### SUPPLIED PASSAGE
- - -

It's hard. There is no answer. Good luck. DDD
 

bby31288

Active Member
DDD, thats what my kids do too. They usually call me and say "what time do I have to be home" thats my que that they want to be picked up now out of a situation they don't want to be in. So I say....actually I was just going to call you, its time to come home now. I was going to be on my way...where are you.

It works great. They are so thankful. As far as the drinking the same types of parties happen here. Parents are usually home, the kids all sleep over...I'm just not sure about it. I try to discourage my kids from attending. Thankfully none of my girls are sleep out ones. They like to have people here, but hate sleeping out! Sometimes I still have to pick up my 13 year old when she sleeps out. She just doesn't like it.


______________
Beth
 
K

Kjs

Guest
most parents don't even try to check up on their kids. Some even provide the alcohol claiming that it is safer to have kids drinking in a home where there is parental supervision since they are "going to do it anyway."~Kathy

Cannot agree with this. I know there are parties everywhere. Whether the upper class wealthy kids or the lower class poorer kids...there are parties.

easy child is 24. I never ever even allowed him a "sip" of alcohol until he was of legal age. Never ever. While other parents were buying their children non alcoholic beer at social gatherings, weddings and such, we would not do so. Didn't want him to even have the taste for it.
When he went somewhere..I did check on him. I would go to the park, to the pool to the concert. He was horrified to see me. I told him I WILL check on him and he will not know when. I will NOT allow him engage in that type of activity. If he had the car and was going to the movies or someones house..whatever, I would take the other car and drive by the house..go to the theater. He never knew when I would, or if I did. He was amazed at how I knew things. sometimes it was just his carelessness that enlightened me.

Of course, once he left home and went to college I had no control over that. He joined a fraternity. So, now I hear that is pretty much a 24 x 7 party.

When he was not at school, he did not touch alcohol. So..now at age 24 he is drinking every weekend. it drives me insane. I do not think he can do anything on the weekends without it revolving around a party or drinking.

difficult child has asked to "try" a sip. Not going to happen. Not beer, not wine, nothing. He is much sneakier than easy child ever was. So, I am on my toes much more. He KNOWS I will check. He knows, I talk to his friends and sometimes the friends might slip up and say something. He KNOWS I will just hall him down for a drug/alcohol test. been there done that many times. Must add...all have come back clean. Every single one. Both urine tests and blood tests.

I ALWAYS check on the kids. Where abouts, company that is there, time of day, activities. Always, Always.

- - -

### ACTIVITIES
• A. From the forum thread on teen parties, reproduce word for word the part that opens with the words containing "easy child is" and closes with "that enlightened me.".
• B. Answer these questions from the forum thread on teen parties:
(i) How old is the child whom the post signed Beth says still sometimes has to be picked up after sleeping out?
(ii) What did easy child join after leaving home for college?
(iii) Which two kinds of tests does the post say all came back clean?

- - -

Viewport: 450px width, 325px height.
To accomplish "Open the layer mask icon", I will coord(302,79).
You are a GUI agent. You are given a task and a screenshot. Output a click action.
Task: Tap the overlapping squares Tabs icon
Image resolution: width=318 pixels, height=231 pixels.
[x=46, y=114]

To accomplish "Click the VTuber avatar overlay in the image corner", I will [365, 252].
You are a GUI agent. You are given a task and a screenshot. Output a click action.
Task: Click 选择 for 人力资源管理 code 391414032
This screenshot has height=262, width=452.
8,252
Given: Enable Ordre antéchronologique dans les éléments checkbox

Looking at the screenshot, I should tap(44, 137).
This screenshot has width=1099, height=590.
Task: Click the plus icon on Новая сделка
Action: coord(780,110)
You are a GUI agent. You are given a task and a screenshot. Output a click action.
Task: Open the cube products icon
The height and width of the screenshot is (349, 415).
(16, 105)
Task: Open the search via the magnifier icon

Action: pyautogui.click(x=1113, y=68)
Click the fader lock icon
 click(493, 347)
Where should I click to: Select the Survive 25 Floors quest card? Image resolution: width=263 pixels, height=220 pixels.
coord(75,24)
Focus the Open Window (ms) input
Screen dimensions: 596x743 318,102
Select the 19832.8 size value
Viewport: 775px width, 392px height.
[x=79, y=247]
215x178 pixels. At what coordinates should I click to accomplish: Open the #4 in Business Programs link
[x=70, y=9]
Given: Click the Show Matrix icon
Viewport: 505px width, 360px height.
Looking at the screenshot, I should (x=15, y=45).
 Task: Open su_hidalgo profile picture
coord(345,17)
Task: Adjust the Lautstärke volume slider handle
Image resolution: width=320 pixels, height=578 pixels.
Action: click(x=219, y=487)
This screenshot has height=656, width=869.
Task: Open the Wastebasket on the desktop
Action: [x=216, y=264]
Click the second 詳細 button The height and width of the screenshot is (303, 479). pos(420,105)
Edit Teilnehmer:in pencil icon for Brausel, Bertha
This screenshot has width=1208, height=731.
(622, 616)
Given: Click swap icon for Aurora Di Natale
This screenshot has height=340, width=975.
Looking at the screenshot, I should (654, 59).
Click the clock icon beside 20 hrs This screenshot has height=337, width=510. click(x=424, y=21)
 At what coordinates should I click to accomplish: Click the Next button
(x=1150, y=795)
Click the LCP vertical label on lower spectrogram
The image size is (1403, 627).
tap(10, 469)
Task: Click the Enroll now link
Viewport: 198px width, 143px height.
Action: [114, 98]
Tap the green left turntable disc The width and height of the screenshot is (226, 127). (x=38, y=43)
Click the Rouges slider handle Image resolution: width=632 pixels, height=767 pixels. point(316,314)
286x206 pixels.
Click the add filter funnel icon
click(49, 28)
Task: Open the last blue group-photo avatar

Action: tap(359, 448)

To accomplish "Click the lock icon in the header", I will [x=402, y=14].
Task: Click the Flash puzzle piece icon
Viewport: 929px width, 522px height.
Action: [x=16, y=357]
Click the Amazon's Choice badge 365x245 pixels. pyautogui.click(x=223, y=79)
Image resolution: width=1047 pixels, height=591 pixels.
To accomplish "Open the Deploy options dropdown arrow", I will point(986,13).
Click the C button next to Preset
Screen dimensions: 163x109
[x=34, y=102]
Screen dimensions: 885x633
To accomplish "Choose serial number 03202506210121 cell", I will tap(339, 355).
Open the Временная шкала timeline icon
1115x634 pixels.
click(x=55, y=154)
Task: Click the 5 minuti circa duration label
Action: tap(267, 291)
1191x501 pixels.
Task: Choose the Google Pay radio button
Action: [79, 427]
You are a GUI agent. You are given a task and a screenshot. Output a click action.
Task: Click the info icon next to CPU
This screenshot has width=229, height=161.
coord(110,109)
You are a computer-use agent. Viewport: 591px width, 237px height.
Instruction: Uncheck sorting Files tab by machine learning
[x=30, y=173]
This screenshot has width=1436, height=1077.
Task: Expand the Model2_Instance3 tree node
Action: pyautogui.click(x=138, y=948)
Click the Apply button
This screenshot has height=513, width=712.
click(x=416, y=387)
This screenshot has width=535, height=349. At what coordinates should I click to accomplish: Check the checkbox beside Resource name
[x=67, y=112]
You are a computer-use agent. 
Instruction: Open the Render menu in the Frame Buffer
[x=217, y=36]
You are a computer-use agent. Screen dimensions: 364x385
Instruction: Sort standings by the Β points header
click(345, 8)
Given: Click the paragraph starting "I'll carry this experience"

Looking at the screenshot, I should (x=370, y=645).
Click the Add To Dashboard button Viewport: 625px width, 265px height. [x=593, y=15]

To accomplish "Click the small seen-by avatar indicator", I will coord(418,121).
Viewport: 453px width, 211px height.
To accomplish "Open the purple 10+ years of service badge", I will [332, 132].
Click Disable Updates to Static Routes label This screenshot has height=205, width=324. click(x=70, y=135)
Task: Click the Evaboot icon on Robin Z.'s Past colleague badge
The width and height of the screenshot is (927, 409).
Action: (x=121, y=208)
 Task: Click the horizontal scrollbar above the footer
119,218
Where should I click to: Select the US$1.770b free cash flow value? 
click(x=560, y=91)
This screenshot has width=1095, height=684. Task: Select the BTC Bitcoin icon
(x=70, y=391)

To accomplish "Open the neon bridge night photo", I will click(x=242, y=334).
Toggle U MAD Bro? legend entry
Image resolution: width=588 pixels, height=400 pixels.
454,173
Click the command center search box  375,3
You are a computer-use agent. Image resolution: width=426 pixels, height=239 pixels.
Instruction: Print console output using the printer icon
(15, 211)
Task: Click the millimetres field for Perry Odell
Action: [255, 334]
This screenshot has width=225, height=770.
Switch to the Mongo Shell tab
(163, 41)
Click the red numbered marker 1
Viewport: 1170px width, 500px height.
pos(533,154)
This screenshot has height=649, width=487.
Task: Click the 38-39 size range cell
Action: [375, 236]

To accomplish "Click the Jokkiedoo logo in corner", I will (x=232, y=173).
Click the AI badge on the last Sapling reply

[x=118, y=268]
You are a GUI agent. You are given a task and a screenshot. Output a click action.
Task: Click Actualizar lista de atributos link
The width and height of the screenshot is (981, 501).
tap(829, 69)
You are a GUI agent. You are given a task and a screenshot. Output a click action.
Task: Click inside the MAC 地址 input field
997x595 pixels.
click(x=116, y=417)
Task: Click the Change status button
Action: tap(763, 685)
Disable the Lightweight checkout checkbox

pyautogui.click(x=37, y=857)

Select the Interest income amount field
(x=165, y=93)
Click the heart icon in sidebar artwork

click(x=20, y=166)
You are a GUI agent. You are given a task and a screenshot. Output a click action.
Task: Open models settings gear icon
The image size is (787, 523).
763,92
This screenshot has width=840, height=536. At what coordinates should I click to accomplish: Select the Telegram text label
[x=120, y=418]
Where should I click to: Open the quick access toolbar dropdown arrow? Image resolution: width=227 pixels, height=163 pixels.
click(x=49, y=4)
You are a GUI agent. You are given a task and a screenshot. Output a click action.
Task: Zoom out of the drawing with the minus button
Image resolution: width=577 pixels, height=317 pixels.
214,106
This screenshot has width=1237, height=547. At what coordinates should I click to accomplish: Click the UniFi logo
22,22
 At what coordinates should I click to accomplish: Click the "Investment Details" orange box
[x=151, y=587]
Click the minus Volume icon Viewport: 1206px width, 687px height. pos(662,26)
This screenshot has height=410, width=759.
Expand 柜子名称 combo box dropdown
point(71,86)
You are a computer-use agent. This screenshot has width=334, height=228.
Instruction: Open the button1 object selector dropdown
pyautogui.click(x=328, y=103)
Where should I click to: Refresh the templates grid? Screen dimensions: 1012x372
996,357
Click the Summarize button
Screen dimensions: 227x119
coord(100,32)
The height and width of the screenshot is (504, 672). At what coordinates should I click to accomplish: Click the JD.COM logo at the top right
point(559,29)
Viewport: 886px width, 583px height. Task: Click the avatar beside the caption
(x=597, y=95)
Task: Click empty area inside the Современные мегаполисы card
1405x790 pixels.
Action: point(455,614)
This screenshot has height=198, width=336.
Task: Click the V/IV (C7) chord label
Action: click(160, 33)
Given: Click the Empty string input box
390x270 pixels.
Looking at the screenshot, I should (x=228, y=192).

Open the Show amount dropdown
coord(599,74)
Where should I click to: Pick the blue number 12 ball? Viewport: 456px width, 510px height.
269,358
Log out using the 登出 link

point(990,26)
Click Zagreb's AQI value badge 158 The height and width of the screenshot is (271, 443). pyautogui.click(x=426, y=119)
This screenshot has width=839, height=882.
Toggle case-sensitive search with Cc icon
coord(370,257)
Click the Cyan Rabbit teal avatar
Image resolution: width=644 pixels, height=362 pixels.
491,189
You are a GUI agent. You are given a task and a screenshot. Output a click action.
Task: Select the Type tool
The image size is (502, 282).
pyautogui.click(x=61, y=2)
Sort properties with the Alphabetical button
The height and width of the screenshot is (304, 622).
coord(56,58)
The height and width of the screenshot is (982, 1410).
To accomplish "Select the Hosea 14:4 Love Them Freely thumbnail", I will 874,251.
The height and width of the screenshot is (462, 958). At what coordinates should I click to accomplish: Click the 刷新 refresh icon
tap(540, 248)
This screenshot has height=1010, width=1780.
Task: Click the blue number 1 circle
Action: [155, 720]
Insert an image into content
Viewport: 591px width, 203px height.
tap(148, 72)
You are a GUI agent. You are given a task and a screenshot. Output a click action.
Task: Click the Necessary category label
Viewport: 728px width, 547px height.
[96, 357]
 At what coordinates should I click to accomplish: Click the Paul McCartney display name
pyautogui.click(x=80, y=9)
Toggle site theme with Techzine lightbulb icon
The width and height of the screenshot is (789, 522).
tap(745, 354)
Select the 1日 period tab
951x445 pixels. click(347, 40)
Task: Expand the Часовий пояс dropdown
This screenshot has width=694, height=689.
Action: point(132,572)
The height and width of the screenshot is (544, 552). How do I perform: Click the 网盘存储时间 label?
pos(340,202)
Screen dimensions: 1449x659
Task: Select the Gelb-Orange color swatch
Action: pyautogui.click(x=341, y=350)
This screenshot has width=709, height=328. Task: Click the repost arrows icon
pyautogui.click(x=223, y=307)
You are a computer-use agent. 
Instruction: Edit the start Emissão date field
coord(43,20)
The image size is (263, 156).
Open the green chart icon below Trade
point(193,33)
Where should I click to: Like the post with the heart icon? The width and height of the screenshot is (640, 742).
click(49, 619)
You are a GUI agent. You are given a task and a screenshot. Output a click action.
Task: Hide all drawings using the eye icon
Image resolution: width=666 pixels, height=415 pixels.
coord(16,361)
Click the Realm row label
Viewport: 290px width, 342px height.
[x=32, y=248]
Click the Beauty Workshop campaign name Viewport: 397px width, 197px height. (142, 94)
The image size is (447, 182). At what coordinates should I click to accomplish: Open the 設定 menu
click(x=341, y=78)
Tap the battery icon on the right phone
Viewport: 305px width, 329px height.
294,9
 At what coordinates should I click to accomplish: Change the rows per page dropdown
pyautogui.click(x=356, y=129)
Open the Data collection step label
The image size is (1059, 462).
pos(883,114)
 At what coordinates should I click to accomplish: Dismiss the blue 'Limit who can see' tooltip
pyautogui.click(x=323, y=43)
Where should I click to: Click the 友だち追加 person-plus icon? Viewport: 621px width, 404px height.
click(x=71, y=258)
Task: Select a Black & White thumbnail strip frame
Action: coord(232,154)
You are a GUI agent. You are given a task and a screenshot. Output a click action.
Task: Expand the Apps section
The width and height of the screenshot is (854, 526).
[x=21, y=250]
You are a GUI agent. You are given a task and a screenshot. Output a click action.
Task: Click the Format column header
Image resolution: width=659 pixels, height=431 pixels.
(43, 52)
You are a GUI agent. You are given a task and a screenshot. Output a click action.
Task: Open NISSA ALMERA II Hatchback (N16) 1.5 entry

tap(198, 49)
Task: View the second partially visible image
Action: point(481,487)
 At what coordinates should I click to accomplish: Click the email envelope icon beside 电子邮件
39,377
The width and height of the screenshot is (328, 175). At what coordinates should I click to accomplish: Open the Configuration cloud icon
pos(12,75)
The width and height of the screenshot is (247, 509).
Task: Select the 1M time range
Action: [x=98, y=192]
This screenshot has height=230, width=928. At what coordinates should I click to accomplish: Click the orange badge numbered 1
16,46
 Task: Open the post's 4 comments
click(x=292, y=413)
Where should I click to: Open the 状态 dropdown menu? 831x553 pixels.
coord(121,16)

- - -

### EXERCISE ANSWERS
• A.
easy child is 24. I never ever even allowed him a "sip" of alcohol until he was of legal age. Never ever. While other parents were buying their children non alcoholic beer at social gatherings, weddings and such, we would not do so. Didn't want him to even have the taste for it.
When he went somewhere..I did check on him. I would go to the park, to the pool to the concert. He was horrified to see me. I told him I WILL check on him and he will not know when. I will NOT allow him engage in that type of activity. If he had the car and was going to the movies or someones house..whatever, I would take the other car and drive by the house..go to the theater. He never knew when I would, or if I did. He was amazed at how I knew things. sometimes it was just his carelessness that enlightened me.

• B.
(i) 13 years old
(ii) A fraternity
(iii) Urine tests and blood tests